Diluncurkan pada Januari 2020, XAUt telah mendapatkan daya tarik yang signifikan baru-baru ini karena investor mencari perlindungan terhadap penurunan nilai mata uang, inflasi yang terus-menerus, dan potensi dampak ekonomi dari agenda tarif Presiden AS Donald Trump.
Minat terhadap emas melampaui investor ritel dan institusional. Menurut Dewan Emas Dunia, bank sentral menambahkan lebih dari 1.000 metrik ton emas pada tahun 2024, menandai tahun ketiga berturut-turut mereka melampaui ambang batas tersebut.
Perusahaan treasury Bitcoin Twenty One Capital telah memperluas kepemilikan BTC-nya, menggarisbawahi persaingan institusional yang sedang berlangsung untuk mengakumulasi apa yang dianggap banyak orang sebagai aset terkeras di dunia.
Menurut Bloomberg, perusahaan yang didukung Cantor Fitzgerald ini menerima tambahan 5.800 BTC dari penerbit stablecoin Tether, sehingga total kepemilikannya menjadi sekitar 43.500 BTC sekitar 1.500 BTC lebih banyak dari yang diproyeksikan pada saat peluncuran.

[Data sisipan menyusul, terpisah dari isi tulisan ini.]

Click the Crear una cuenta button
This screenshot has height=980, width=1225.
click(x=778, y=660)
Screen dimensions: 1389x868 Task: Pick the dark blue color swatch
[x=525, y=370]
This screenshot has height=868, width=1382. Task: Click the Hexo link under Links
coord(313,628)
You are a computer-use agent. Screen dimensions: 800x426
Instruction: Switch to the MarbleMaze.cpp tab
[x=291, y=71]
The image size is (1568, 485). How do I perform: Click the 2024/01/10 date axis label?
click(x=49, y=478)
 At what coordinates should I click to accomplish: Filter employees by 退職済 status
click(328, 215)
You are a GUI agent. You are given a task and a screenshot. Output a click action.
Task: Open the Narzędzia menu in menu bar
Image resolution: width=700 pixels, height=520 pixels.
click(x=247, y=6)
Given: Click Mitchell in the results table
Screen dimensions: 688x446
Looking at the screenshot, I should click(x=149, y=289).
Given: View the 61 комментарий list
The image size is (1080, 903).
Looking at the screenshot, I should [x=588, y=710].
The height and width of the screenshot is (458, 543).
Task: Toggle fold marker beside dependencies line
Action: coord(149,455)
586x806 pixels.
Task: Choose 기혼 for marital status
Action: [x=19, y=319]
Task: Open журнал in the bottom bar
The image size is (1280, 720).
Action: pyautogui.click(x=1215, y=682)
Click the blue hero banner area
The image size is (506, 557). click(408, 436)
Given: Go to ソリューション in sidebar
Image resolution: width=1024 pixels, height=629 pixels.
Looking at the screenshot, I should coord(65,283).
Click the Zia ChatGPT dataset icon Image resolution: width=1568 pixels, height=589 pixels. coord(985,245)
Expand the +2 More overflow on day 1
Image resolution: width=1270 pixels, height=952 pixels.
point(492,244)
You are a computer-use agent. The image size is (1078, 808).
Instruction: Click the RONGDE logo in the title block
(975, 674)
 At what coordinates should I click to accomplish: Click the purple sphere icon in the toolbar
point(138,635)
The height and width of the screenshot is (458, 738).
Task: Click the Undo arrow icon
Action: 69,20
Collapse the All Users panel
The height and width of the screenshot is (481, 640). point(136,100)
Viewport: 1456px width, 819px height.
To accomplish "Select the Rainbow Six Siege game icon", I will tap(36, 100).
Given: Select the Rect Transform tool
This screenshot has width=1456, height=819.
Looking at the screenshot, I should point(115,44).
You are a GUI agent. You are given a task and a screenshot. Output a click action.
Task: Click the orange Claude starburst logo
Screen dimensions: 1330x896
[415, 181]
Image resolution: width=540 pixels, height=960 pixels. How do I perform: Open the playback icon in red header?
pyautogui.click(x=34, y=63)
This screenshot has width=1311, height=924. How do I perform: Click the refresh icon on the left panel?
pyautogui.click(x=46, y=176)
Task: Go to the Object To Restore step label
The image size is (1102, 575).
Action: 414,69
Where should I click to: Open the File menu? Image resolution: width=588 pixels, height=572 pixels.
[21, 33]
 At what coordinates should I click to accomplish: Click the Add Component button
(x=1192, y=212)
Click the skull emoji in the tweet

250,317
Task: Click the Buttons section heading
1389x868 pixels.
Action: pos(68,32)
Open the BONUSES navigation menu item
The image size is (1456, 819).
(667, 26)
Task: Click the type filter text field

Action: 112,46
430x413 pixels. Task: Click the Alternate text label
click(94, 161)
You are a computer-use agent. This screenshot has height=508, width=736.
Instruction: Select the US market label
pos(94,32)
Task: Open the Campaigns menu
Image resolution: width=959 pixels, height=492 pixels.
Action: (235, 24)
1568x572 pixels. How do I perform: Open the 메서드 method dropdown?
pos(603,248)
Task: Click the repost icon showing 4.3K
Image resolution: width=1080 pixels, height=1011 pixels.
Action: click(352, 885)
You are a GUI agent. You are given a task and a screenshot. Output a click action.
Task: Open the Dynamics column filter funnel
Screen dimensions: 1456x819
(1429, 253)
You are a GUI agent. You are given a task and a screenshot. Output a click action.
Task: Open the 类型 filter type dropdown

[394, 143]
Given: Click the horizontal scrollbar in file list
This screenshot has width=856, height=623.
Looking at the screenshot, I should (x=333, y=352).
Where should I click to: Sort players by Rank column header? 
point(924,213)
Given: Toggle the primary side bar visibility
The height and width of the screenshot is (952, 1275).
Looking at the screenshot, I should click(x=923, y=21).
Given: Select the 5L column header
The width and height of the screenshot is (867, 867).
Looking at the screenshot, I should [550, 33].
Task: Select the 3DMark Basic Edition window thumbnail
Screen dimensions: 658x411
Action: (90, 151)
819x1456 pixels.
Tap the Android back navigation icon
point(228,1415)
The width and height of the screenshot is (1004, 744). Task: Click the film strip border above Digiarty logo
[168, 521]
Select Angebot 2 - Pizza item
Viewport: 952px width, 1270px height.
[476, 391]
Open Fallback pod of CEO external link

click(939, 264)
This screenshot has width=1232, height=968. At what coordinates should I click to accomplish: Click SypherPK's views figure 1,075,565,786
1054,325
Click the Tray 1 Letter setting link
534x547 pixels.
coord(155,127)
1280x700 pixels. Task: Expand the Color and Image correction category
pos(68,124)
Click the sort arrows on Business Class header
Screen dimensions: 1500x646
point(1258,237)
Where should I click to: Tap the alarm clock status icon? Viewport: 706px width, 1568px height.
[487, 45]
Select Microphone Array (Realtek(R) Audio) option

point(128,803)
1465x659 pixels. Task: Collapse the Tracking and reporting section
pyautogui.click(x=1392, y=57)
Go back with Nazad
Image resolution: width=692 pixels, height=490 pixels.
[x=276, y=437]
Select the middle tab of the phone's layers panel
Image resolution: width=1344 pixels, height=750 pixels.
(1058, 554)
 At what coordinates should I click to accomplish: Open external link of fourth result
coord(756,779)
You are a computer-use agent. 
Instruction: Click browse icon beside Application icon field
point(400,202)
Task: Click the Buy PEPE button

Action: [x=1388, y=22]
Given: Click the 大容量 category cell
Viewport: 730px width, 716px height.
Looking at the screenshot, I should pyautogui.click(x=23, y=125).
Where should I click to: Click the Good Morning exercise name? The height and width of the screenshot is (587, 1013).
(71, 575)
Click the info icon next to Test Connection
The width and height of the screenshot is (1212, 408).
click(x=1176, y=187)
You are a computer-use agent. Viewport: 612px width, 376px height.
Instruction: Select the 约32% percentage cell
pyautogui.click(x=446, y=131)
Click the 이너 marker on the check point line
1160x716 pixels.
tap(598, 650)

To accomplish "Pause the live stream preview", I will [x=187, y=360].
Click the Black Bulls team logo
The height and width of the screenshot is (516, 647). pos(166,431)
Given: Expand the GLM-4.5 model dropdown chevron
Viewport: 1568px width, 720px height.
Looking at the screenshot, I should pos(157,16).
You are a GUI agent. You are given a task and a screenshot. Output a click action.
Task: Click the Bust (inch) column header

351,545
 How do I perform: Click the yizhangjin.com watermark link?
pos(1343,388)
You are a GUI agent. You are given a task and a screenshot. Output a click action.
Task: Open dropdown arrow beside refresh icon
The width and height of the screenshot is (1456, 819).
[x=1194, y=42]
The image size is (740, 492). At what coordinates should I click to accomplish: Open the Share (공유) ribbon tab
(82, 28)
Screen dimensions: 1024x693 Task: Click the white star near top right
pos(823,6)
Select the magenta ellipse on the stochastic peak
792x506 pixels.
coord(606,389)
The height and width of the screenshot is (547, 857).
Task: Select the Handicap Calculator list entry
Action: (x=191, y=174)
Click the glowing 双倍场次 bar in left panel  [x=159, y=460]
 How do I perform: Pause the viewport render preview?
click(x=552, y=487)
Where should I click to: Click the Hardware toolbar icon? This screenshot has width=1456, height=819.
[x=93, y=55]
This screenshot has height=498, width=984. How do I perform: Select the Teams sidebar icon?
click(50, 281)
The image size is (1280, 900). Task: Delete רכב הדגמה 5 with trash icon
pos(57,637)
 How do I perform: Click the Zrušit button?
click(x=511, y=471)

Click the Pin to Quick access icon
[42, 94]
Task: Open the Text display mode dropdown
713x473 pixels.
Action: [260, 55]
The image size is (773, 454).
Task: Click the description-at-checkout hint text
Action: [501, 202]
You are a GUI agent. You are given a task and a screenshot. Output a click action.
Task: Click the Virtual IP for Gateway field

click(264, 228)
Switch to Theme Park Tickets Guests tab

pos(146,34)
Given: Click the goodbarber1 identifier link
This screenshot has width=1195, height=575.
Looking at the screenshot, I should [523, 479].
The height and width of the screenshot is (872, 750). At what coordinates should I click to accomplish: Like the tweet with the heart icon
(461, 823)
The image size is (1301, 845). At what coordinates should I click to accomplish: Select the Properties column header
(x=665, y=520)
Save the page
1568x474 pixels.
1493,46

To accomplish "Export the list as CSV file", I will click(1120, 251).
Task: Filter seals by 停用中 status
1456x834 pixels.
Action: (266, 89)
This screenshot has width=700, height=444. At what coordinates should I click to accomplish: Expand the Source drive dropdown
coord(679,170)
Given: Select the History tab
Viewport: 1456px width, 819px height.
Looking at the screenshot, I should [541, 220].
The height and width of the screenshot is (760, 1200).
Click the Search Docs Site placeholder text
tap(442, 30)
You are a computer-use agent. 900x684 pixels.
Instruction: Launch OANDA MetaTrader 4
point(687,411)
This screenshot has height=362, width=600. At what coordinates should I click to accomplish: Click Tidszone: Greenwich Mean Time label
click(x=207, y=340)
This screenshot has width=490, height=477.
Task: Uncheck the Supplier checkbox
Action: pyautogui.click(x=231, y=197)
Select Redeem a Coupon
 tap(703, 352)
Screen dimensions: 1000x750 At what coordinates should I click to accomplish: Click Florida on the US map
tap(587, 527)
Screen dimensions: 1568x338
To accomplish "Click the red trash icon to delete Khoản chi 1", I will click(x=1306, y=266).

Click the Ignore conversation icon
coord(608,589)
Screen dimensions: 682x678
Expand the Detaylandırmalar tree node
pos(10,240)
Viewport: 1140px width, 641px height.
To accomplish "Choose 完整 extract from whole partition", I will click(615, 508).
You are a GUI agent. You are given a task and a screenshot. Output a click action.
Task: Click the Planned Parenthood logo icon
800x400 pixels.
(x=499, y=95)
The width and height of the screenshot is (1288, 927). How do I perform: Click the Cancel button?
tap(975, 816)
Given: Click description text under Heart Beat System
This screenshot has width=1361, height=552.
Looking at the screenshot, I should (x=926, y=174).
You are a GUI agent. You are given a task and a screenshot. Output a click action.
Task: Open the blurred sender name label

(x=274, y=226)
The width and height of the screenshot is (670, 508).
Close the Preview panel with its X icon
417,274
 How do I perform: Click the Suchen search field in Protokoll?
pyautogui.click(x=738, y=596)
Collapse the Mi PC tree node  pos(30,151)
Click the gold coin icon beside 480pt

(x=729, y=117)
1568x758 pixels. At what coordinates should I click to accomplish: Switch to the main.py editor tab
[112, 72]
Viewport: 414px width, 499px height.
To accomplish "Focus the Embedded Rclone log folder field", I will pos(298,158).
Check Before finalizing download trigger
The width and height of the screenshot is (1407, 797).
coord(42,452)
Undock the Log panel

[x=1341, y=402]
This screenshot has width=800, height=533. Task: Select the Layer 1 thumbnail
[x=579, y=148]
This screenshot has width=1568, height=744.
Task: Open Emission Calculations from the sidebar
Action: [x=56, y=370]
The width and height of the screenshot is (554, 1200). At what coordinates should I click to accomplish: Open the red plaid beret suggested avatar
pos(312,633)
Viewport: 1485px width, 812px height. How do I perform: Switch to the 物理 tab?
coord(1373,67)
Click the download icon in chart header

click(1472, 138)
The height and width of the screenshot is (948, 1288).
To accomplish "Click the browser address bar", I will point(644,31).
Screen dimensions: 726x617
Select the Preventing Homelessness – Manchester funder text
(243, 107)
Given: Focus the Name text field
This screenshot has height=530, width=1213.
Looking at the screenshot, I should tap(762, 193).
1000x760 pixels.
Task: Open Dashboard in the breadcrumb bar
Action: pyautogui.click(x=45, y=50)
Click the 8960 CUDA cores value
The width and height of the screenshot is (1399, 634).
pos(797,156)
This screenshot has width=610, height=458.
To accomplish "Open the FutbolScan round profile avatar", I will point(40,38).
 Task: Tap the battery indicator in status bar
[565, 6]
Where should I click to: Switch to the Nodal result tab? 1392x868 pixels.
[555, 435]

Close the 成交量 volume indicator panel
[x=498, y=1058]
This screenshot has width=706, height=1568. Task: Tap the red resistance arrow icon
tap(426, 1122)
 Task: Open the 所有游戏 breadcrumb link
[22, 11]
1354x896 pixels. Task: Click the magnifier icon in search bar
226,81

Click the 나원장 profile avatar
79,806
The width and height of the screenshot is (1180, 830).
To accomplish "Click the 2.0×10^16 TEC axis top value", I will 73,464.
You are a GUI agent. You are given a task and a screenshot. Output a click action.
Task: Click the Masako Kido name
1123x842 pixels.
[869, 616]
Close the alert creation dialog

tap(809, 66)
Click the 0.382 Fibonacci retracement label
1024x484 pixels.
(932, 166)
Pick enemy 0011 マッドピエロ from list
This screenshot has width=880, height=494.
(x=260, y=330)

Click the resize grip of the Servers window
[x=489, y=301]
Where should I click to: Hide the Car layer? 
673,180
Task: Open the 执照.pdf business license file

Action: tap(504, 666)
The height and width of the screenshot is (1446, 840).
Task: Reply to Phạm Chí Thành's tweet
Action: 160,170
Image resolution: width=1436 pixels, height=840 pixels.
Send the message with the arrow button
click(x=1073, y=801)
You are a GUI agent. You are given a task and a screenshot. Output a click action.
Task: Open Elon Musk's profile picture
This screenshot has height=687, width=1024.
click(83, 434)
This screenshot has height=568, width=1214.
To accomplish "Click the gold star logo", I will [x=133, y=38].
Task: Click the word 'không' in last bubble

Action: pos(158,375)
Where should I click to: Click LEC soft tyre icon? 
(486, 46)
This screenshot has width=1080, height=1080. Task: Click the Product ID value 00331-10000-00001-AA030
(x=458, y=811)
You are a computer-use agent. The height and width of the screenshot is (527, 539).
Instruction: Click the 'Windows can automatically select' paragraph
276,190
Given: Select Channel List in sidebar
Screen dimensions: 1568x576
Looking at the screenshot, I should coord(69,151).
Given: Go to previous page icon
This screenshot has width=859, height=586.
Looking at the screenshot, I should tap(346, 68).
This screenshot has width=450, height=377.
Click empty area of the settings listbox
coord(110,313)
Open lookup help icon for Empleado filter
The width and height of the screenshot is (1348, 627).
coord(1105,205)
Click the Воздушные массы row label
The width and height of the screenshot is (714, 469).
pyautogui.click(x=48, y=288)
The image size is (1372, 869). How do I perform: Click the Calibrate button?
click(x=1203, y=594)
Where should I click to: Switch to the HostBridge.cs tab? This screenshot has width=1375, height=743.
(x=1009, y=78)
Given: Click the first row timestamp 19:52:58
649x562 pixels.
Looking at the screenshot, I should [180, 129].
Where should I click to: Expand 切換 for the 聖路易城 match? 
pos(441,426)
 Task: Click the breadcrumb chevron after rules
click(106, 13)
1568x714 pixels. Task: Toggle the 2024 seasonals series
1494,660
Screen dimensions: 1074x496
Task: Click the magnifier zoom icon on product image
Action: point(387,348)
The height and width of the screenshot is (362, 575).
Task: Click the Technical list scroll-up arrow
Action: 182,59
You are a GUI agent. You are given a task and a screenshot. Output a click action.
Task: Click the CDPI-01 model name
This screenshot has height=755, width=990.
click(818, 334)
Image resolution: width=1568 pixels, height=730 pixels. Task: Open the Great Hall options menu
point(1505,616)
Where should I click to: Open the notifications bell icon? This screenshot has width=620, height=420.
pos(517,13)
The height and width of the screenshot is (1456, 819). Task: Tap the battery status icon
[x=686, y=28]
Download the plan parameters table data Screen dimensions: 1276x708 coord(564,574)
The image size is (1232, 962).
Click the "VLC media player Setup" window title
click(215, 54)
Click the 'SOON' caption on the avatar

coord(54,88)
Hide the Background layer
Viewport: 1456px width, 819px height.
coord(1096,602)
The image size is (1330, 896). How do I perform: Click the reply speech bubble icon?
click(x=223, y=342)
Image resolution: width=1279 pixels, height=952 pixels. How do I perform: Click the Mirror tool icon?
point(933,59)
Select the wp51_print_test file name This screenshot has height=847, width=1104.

Pada harga pasar saat ini, cadangan Bitcoin Twenty One Capital bernilai lebih dari $5,1 miliar. Sejak peluncurannya pada bulan April, perusahaan ini telah menjadi salah satu dari tiga pemegang Bitcoin korporat teratas, hanya di belakang Strategy dan MARA Holdings, menurut data industri.
Baca Juga
Dijuluki Sebagai Aset Emas Digital, Pertumbuhan Jumlah Investor Kripto Kian Pesat
Avalanche Raih Peningkatan RWA
Avalanche telah mengamankan suntikan dana sebesar US$ 250 juta dari aset dunia nyata (RWA) setelah protokol kredit berkelas institusional, Grove, mengumumkan akan mengalokasikan modal untuk dua produk investasi Janus Henderson yang menargetkan US Treasury dan collateralized loan obligations (CLO), bekerja sama dengan Centrifuge.
Modal tersebut akan dialokasikan ke Janus Henderson Anemoy Treasury Fund, sebuah dana onchain yang dikelola secara aktif dan menyediakan eksposur ke T-bills AS jangka pendek, dan Janus Henderson Anemoy AAA CLO Fund, yang menawarkan akses tokenisasi ke pasar CLO.
Grove, yang didukung oleh Steakhouse Labs dan diinkubasi oleh Sky (sebelumnya MakerDAO), bertujuan untuk menghadirkan strategi kredit institusional secara onchain.
Langkah ini menggarisbawahi momentum RWA yang semakin meningkat di blockchain Avalanche, di saat dominasi Ethereum di sektor RWA mulai terkikis.
Penerbit dana yang diperdagangkan di bursa (ETF) mata uang kripto AS menerima kemenangan regulasi yang signifikan minggu ini karena SEC menyetujui penciptaan dan pencairan in kind, sebuah perubahan yang memungkinkan manajer investasi untuk menukarkan saham ETF secara langsung dengan aset kripto yang mendasarinya, alih-alih uang tunai.
“Ini adalah hari yang baru di SEC, dan prioritas utama kepemimpinan saya adalah mengembangkan kerangka regulasi yang sesuai dengan tujuan untuk pasar aset kripto,” kata Ketua SEC Paul Atkins.
Aturan pencairan yang diperbarui berlaku untuk ETF spot Bitcoin dan Ether yang disetujui pada tahun 2024. Meskipun ETF Bitcoin telah menikmati arus masuk yang kuat sejak diluncurkan, ETF Ethereum kini mendapatkan momentum. ETF iShares Ethereum dari BlackRock baru-baru ini melampaui US$ 10 miliar dalam aset, mencapai tonggak sejarah tersebut dengan laju tercepat ketiga dalam sejarah ETF AS.